Parlons justement des finitions. Cette robe ne m’a pas appris grand chose au niveau de son montage et des techniques employées. Avec mon pied zip invisible et mon pied passepoil, il n’y a plus de grandes difficultés. Mais j’ai quand même appris quelques petites choses : 
– les découpes princesses se surjettent fermées et au ras de la couture afin d’avoir le moins de tissu sur la poitrine. 
– les coutures de côté sont surjetées ouvertes, donc une par une. 
– j’ai appris à poser une parmenture de poignet, j’ai découpé une bade de 3cm de large, pris en sandwich le passepoil et ensuite retourné la bande à l’intérieur. J’ai fixé le tout au point invisible à la main. – un ourlet invisible à la main, c’est long quand la jupe est demi cercle. 
– j’ai fixé le bord de la parmenture repliée au bord du zip également. 

Les étapes pour coudre une robe : assembler le haut. 
Assembler la jupe au haut mais en laissant bien l’arrière ouvert.

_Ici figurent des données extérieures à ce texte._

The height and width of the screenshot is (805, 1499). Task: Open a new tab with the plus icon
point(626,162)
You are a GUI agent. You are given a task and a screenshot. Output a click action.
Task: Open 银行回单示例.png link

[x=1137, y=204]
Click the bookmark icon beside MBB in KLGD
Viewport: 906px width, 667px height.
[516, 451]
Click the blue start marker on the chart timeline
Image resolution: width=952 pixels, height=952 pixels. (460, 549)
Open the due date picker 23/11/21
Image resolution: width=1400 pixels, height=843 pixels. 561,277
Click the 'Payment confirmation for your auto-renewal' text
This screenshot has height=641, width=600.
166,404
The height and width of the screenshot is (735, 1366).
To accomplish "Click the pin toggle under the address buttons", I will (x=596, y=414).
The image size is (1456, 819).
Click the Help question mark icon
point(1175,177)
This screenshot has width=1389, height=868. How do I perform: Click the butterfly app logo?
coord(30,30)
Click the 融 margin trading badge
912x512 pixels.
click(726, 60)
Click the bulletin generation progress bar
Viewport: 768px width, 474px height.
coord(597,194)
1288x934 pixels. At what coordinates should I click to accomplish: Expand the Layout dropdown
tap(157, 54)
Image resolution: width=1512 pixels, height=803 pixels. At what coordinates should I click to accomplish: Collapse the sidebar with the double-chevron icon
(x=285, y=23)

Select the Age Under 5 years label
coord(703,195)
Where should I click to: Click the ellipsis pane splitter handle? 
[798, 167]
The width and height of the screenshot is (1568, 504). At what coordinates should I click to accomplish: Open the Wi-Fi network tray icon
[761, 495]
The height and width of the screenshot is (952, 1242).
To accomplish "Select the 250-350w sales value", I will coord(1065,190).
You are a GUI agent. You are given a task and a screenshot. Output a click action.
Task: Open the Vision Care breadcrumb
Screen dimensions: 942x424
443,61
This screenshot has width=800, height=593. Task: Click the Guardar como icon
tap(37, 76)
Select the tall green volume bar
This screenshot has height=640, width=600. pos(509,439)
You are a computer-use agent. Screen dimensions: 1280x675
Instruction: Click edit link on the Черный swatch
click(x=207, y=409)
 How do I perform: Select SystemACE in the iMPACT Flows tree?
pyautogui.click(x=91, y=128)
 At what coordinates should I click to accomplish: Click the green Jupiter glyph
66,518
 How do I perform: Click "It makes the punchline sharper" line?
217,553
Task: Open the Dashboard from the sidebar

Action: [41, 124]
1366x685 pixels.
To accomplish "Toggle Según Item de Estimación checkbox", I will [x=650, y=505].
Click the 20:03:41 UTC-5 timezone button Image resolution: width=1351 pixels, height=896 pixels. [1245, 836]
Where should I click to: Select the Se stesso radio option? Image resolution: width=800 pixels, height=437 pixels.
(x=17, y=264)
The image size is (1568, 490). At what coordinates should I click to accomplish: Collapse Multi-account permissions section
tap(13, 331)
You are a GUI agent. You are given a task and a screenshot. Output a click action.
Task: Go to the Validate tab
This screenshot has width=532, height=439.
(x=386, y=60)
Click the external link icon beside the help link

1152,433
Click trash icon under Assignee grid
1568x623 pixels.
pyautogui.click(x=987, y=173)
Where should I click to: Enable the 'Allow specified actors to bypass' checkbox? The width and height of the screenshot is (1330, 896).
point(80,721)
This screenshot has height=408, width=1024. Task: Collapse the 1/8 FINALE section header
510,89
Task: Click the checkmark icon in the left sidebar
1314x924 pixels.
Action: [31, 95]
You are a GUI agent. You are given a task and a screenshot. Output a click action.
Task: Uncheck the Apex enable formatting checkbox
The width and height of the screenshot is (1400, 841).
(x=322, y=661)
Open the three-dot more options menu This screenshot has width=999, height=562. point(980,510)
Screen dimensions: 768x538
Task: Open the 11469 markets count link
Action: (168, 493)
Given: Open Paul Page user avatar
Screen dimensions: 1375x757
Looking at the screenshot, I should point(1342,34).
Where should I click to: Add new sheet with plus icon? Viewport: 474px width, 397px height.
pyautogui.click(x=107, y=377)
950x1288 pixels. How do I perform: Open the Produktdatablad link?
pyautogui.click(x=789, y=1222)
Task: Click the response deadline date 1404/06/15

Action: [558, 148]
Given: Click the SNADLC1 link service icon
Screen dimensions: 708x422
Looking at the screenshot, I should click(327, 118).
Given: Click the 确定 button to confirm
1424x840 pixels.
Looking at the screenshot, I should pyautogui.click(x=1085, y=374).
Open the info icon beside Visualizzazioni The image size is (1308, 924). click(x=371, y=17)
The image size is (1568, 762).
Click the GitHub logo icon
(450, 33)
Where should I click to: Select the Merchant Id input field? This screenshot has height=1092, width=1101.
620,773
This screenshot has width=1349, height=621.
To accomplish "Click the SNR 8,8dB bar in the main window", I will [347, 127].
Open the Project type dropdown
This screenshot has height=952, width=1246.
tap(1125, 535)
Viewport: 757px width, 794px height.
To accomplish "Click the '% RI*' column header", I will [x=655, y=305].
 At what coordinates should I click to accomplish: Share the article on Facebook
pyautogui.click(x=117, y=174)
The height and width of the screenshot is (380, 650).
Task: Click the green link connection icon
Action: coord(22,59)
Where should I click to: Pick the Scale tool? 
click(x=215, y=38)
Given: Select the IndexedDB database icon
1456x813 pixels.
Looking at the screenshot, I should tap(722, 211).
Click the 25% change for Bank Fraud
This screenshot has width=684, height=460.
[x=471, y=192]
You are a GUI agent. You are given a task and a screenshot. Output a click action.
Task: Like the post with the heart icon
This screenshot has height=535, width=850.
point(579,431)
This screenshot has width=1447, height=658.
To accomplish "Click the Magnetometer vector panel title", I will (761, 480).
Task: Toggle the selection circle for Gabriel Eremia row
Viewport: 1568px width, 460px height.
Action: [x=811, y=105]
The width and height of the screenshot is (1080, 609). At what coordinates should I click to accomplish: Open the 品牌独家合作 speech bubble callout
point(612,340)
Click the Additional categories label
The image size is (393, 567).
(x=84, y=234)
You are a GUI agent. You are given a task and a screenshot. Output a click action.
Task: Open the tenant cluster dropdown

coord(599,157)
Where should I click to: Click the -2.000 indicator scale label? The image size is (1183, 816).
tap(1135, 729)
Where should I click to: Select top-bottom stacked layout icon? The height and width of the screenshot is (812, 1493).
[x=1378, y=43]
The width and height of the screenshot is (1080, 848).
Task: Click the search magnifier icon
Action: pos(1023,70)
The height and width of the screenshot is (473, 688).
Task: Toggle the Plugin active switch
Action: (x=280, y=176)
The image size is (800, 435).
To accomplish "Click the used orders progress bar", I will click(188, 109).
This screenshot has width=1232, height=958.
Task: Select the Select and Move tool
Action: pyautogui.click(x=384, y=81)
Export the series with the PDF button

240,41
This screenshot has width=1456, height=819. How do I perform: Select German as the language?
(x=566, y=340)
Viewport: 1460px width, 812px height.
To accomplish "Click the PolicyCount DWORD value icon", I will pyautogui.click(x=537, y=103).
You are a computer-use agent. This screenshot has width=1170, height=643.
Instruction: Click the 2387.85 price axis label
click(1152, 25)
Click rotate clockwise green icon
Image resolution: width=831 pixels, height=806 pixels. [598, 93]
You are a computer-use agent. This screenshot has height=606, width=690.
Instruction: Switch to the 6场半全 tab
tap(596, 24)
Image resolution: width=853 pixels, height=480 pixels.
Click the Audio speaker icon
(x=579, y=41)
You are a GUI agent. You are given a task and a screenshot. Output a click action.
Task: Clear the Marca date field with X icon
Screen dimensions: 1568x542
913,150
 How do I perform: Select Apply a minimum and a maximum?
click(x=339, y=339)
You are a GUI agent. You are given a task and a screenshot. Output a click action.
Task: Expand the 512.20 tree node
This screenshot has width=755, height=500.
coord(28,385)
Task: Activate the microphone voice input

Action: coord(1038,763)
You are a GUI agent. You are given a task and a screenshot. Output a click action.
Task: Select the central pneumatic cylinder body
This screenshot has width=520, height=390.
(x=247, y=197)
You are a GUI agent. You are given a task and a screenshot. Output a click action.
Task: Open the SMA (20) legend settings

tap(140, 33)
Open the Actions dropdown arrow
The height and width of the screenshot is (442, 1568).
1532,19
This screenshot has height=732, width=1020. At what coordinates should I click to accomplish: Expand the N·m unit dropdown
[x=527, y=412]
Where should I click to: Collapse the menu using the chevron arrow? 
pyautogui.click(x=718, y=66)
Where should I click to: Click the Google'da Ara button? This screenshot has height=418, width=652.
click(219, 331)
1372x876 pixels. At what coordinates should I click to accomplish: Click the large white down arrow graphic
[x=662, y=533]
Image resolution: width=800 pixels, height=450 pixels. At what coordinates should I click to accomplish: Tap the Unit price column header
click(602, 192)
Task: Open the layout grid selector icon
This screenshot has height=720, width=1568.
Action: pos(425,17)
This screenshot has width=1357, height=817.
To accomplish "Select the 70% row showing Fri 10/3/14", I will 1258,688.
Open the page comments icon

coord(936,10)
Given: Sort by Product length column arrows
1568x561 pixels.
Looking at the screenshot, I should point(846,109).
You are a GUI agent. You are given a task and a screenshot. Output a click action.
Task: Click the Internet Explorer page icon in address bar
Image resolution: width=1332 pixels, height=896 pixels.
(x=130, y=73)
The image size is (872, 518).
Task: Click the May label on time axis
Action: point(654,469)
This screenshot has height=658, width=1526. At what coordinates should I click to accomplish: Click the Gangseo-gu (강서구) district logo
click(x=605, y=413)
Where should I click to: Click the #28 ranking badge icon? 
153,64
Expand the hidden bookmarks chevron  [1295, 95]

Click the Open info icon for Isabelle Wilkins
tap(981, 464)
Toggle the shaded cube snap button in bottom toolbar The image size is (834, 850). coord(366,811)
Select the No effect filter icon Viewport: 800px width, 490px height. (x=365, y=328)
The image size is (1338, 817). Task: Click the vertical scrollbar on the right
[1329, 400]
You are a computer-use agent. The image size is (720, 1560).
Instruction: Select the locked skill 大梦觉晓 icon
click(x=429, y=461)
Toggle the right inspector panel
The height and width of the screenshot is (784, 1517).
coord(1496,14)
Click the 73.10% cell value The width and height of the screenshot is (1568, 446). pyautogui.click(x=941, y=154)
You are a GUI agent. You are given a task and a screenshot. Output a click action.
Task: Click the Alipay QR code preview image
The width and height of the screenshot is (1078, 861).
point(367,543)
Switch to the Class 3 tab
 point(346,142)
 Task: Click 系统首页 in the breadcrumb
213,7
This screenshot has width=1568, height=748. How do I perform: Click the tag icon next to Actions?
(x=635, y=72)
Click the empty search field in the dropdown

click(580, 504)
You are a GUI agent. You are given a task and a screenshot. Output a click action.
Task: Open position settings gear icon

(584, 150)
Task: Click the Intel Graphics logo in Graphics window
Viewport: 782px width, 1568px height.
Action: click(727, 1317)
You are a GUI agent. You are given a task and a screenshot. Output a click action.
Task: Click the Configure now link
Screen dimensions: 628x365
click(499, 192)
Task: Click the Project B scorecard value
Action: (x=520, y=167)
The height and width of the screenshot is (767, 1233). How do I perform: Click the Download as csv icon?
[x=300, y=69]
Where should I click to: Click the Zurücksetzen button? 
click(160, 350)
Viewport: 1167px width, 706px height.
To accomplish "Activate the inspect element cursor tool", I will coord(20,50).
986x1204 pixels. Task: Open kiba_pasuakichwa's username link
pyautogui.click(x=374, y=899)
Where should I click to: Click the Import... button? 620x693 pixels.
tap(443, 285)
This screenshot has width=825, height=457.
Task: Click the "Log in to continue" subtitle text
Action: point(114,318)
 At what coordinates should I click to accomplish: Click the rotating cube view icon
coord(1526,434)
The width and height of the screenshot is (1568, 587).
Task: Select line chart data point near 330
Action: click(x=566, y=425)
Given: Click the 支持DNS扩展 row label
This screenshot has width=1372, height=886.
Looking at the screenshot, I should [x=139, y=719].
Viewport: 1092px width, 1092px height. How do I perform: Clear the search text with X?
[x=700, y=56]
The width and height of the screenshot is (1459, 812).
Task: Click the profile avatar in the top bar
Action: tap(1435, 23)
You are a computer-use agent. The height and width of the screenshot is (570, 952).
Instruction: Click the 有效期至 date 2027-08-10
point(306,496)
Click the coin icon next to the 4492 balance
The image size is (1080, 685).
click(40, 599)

Coudre les épaules, poser le zip, les parmentures, les manches ensuite fermer les côtés. Faire les ourlets main ou machine. Robe terminée !

Alors à longueur d’article, je vous parle de la simplicité de cette robe, mais du coup, j’ai pris tout mon temps pour la coudre. Tellement que du coup, je l’ai fini après les fêtes et je l’ai porté pour l’anniversaire de mon père, soit début janvier. Mais du coup, même si je l’ai commencée en 2018, je l’ai fini en 2019. elle est donc mon premier projet 2019 ! Yeah !

Bilan :

Techniques : Modification d’une découpe princesse, bande rapportée au poignet, pose de passepoil au poignet et autour de l’encolure.

Confort : Ben… pas top. Le tissu est très raide. C’est un vrai velours sans élasthane. La robe a un aspect un peu raide et en plus, elle a des manches assez étroites qui vont avec le style de la robe. Je n’ai pas intérêt à grossir des bras. Du coup, moi qui aime flotter dans mes vêtements, ce n’est pas le cas avec cette robe ! Ce n’est pas une robe bien chaude et vu les températures froides actuellement, je ne l’ai pas encore portée. J’attends un peu.

Style : J’adore ce style de robe, mais je ne pense pas que la raideur du tissu lui rende complètement justice. Par contre, la combinaison bleu marine et argent lui donne un petit côté élégant qui ne m’est pas habituel. Je m’habille quand même dans un style très décontracté.

Economie : Patron d’un magazine. 2m de tissu à 5€ (soit 10 euros), un zip à 3,40 et deux mètres de passepoil, 4€ soit un total de 17,40 euros. C’est assez imbattable.

Finitions : Juste des surjets. Par contre, ourlets à la main. C’est long mais c’est long ! Par contre, je ne me voyais pas du tout coudre l’ourlet à la machine. Cela aurait enlevé un peu d’élégance à cette robe.